All lines from the first one in the listing below to the one holding "Given: Click the yellow", inclusive, are to be copied exactly.

=== Section Start ===

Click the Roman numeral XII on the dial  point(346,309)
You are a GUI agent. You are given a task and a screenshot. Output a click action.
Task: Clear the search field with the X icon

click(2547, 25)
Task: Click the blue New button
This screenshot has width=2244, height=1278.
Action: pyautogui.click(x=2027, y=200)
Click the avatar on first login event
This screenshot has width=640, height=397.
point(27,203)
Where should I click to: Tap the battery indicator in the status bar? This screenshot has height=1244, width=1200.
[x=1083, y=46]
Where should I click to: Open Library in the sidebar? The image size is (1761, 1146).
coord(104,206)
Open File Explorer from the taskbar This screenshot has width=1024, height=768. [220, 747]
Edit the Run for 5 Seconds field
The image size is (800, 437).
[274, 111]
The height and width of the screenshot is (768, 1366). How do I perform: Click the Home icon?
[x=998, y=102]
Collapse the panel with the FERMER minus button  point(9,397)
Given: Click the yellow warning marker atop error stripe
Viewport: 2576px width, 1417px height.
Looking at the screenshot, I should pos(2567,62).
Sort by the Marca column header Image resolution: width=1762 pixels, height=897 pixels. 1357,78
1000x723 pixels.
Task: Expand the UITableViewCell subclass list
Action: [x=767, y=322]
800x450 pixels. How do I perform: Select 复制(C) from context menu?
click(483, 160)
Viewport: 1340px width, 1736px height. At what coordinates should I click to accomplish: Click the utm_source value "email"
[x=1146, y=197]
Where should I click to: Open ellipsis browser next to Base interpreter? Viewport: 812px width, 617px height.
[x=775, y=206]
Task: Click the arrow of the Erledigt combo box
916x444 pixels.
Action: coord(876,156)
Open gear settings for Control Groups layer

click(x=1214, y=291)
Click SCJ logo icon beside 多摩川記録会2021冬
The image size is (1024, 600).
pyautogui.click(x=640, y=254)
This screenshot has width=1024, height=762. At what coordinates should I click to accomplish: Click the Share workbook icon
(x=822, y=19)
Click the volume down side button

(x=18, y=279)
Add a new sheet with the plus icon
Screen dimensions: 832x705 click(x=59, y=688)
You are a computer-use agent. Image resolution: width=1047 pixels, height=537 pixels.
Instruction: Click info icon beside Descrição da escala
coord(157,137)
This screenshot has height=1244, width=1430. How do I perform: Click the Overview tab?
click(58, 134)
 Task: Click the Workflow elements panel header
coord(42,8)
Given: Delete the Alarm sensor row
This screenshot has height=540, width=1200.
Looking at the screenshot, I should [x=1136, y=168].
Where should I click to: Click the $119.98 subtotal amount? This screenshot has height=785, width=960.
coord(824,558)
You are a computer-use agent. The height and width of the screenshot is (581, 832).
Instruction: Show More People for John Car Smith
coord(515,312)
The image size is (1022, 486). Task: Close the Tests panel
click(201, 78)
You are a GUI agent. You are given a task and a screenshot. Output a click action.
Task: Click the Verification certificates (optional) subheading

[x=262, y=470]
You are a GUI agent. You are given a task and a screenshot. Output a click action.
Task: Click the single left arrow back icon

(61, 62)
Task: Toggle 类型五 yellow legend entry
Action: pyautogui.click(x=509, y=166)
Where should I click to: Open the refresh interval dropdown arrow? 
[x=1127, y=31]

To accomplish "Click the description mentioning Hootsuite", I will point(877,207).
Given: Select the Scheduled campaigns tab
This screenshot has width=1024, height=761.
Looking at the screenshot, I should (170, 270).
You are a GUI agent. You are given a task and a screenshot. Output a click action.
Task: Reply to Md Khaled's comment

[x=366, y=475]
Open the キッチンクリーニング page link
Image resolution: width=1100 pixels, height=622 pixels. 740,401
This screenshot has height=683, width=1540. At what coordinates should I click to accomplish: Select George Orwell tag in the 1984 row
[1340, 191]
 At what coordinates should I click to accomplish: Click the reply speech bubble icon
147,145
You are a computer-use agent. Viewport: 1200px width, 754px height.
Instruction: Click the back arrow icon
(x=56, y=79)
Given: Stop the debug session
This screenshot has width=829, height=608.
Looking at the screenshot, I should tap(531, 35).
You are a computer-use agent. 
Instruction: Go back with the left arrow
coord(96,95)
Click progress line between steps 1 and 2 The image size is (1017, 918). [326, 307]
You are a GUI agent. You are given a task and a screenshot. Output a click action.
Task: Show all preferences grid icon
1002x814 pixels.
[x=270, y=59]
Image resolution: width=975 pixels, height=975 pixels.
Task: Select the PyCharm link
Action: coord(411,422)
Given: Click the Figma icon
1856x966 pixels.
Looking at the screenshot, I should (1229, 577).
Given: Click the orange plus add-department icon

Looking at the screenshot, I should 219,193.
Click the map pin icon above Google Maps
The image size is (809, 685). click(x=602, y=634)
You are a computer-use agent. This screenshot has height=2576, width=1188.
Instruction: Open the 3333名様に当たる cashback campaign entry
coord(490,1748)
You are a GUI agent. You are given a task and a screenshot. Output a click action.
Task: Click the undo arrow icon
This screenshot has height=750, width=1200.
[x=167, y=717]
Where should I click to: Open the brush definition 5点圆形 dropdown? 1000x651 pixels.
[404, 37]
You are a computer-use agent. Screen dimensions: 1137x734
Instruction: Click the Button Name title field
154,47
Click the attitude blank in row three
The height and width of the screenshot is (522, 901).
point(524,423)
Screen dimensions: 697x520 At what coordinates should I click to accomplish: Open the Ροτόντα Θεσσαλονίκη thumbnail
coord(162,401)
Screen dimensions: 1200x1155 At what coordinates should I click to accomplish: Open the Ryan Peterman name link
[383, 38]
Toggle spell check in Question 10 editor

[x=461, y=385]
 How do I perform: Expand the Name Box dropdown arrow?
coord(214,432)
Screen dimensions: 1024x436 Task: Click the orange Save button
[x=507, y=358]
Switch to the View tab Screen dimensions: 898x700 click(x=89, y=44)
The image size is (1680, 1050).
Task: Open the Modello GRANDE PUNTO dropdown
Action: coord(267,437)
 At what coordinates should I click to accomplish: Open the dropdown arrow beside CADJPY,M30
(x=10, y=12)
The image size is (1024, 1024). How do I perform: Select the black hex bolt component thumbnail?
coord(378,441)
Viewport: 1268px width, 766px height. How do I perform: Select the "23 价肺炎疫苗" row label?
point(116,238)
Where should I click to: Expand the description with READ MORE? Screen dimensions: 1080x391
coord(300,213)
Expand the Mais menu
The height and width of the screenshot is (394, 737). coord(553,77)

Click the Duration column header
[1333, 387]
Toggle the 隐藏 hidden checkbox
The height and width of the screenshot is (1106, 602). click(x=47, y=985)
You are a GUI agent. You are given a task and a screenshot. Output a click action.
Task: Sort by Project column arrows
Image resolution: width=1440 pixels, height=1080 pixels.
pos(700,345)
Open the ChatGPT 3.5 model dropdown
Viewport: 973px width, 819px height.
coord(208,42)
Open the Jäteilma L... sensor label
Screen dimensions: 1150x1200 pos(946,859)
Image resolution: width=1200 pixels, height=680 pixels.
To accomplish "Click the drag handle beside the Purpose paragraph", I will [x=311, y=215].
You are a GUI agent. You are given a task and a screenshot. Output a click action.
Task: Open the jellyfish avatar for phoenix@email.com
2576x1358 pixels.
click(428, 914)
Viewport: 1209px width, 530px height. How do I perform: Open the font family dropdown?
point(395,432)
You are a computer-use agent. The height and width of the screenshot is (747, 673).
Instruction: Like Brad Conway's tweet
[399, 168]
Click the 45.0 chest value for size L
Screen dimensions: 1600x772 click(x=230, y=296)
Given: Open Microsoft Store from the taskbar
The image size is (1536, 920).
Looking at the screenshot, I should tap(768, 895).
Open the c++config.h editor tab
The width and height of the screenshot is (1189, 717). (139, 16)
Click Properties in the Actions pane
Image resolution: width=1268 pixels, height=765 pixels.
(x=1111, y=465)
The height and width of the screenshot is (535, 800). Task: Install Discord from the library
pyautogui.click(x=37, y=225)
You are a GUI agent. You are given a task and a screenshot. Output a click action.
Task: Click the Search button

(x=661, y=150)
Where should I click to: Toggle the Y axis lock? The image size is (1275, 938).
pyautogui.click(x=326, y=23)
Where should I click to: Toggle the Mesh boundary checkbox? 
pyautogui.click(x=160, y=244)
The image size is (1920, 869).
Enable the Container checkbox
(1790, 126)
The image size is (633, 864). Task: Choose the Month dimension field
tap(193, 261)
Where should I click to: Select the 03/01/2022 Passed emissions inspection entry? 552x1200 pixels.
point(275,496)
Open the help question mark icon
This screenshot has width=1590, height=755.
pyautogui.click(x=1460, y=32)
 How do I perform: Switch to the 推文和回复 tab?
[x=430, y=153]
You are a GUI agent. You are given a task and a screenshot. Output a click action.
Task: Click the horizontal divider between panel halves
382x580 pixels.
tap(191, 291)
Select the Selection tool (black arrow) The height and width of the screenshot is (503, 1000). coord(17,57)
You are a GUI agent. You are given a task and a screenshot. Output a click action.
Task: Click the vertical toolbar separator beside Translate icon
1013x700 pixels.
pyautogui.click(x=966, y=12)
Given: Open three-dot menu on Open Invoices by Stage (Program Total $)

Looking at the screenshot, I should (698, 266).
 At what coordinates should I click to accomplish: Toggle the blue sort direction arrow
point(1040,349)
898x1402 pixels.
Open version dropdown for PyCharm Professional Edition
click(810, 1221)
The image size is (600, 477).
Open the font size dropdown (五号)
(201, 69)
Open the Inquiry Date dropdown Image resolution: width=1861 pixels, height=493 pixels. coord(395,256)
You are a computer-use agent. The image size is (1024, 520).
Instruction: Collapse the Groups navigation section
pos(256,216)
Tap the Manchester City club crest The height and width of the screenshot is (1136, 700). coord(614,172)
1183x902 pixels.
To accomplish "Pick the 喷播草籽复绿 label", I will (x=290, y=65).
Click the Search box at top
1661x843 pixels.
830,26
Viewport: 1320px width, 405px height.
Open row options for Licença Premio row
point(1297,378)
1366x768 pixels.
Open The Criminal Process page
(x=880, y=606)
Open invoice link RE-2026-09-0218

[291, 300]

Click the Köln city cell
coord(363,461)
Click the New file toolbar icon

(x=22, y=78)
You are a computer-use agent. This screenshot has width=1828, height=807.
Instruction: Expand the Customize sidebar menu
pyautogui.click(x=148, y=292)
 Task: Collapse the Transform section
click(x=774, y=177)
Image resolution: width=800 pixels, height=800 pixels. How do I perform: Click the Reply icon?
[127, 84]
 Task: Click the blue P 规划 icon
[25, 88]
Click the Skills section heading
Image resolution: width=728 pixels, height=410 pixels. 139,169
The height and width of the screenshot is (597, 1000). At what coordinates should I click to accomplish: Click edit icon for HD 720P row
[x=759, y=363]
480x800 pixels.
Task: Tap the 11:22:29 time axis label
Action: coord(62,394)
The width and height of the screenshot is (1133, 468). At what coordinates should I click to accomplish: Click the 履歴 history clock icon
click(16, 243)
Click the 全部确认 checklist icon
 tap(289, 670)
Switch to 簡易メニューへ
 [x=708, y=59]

=== Section End ===

§ **Reply**:
Click the Roman numeral XII on the dial  point(346,309)
You are a GUI agent. You are given a task and a screenshot. Output a click action.
Task: Clear the search field with the X icon

click(2547, 25)
Task: Click the blue New button
This screenshot has width=2244, height=1278.
Action: pyautogui.click(x=2027, y=200)
Click the avatar on first login event
This screenshot has width=640, height=397.
point(27,203)
Where should I click to: Tap the battery indicator in the status bar? This screenshot has height=1244, width=1200.
[x=1083, y=46]
Where should I click to: Open Library in the sidebar? The image size is (1761, 1146).
coord(104,206)
Open File Explorer from the taskbar This screenshot has width=1024, height=768. [220, 747]
Edit the Run for 5 Seconds field
The image size is (800, 437).
[274, 111]
The height and width of the screenshot is (768, 1366). How do I perform: Click the Home icon?
[x=998, y=102]
Collapse the panel with the FERMER minus button  point(9,397)
Given: Click the yellow warning marker atop error stripe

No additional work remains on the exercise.